**Directions for this task:**
Filter the entries that follow, copying every line in which the word "help" appears.

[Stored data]

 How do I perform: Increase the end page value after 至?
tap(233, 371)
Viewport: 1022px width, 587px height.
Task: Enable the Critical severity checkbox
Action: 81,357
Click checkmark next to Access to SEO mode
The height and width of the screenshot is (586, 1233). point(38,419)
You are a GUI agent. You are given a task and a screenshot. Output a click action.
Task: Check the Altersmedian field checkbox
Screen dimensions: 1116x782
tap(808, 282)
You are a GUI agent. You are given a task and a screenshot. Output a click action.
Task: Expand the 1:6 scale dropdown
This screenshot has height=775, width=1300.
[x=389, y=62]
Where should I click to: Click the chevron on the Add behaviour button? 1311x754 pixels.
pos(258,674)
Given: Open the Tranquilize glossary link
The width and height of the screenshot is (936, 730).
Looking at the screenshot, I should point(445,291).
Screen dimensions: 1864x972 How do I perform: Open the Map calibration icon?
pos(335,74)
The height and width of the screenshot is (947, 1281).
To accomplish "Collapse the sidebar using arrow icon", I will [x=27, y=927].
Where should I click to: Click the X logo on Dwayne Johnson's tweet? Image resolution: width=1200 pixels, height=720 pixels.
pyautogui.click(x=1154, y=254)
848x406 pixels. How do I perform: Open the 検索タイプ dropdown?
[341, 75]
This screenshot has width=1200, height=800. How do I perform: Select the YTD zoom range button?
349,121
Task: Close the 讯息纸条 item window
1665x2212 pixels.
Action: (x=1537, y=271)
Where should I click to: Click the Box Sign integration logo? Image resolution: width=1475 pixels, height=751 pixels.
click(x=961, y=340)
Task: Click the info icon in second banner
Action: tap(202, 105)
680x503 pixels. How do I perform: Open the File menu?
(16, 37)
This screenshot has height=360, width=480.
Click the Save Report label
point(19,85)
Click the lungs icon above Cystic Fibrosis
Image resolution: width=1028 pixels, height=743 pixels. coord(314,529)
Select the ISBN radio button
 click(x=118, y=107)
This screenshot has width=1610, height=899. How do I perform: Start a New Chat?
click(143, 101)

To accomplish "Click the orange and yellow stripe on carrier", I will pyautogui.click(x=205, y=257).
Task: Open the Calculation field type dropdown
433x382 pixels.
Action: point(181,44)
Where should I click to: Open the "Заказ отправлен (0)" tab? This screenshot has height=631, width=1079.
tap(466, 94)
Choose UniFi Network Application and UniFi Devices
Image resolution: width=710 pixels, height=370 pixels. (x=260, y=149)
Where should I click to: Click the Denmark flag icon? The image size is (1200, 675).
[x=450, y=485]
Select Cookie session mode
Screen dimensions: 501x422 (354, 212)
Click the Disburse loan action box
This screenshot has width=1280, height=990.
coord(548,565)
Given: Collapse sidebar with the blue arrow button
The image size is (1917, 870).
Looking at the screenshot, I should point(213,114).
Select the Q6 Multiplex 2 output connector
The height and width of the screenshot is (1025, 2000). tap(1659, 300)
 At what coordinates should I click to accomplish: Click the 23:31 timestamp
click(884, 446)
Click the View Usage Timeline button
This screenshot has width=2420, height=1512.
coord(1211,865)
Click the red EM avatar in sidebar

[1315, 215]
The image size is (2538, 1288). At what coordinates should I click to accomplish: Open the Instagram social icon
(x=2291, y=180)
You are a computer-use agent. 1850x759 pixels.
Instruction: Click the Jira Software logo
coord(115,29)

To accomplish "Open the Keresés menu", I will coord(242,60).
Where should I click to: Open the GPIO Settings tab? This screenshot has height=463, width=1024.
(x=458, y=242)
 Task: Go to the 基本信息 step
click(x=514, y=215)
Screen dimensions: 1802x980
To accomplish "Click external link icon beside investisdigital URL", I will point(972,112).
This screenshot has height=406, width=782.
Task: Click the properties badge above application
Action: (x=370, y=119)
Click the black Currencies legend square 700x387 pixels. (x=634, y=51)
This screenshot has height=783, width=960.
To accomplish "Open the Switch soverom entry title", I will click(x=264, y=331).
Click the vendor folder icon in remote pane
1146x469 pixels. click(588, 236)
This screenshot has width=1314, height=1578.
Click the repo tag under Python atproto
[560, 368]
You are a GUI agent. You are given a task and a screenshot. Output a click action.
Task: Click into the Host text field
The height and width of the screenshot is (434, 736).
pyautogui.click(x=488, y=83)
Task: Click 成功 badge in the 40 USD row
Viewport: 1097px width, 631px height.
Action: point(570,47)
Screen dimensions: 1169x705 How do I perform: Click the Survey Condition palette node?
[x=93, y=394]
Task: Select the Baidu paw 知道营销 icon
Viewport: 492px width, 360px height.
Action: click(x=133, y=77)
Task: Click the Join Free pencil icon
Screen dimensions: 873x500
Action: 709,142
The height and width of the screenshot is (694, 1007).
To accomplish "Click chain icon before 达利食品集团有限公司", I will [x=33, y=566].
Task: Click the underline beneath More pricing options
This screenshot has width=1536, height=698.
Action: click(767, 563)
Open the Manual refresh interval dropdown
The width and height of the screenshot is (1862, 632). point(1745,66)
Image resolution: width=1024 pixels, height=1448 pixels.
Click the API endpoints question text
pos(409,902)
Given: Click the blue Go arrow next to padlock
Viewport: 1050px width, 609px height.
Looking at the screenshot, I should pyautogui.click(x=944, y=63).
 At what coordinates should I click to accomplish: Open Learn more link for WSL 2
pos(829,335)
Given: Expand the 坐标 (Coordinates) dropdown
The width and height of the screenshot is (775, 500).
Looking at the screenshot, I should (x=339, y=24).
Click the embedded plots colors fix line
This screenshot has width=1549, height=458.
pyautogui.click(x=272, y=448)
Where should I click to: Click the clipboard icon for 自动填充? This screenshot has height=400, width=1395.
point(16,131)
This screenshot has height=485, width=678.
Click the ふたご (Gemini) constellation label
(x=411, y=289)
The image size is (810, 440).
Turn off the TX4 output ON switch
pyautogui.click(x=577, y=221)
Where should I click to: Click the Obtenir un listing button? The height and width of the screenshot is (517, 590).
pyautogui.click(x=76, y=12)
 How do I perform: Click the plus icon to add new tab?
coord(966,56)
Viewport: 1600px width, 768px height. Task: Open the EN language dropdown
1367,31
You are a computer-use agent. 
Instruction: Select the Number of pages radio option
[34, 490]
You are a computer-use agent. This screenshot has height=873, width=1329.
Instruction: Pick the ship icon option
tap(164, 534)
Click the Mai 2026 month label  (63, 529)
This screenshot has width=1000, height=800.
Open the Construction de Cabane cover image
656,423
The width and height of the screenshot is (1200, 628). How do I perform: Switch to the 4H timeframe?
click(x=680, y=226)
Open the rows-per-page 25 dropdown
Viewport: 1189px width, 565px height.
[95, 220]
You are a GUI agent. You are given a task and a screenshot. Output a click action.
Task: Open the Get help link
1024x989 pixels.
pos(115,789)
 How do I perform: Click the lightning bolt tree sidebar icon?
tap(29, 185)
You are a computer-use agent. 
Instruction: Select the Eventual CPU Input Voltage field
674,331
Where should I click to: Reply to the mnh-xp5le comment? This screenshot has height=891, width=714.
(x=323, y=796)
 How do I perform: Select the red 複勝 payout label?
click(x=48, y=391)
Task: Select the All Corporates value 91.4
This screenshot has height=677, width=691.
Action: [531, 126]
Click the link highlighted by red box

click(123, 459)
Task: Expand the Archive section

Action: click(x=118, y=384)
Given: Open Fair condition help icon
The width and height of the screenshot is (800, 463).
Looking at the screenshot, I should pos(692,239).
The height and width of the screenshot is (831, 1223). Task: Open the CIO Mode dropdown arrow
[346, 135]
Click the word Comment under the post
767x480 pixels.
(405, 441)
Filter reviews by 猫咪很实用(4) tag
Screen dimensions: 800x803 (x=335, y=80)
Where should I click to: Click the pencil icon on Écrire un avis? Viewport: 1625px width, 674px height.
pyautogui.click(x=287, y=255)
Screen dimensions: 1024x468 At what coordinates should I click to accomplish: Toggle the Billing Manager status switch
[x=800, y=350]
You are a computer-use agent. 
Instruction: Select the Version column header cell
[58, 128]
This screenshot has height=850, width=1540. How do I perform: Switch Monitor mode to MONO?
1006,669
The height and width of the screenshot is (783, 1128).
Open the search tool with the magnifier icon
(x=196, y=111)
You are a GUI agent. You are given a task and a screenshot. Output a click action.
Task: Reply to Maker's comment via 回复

**Exercise result:**
Task: Open the Get help link
Given: Open Fair condition help icon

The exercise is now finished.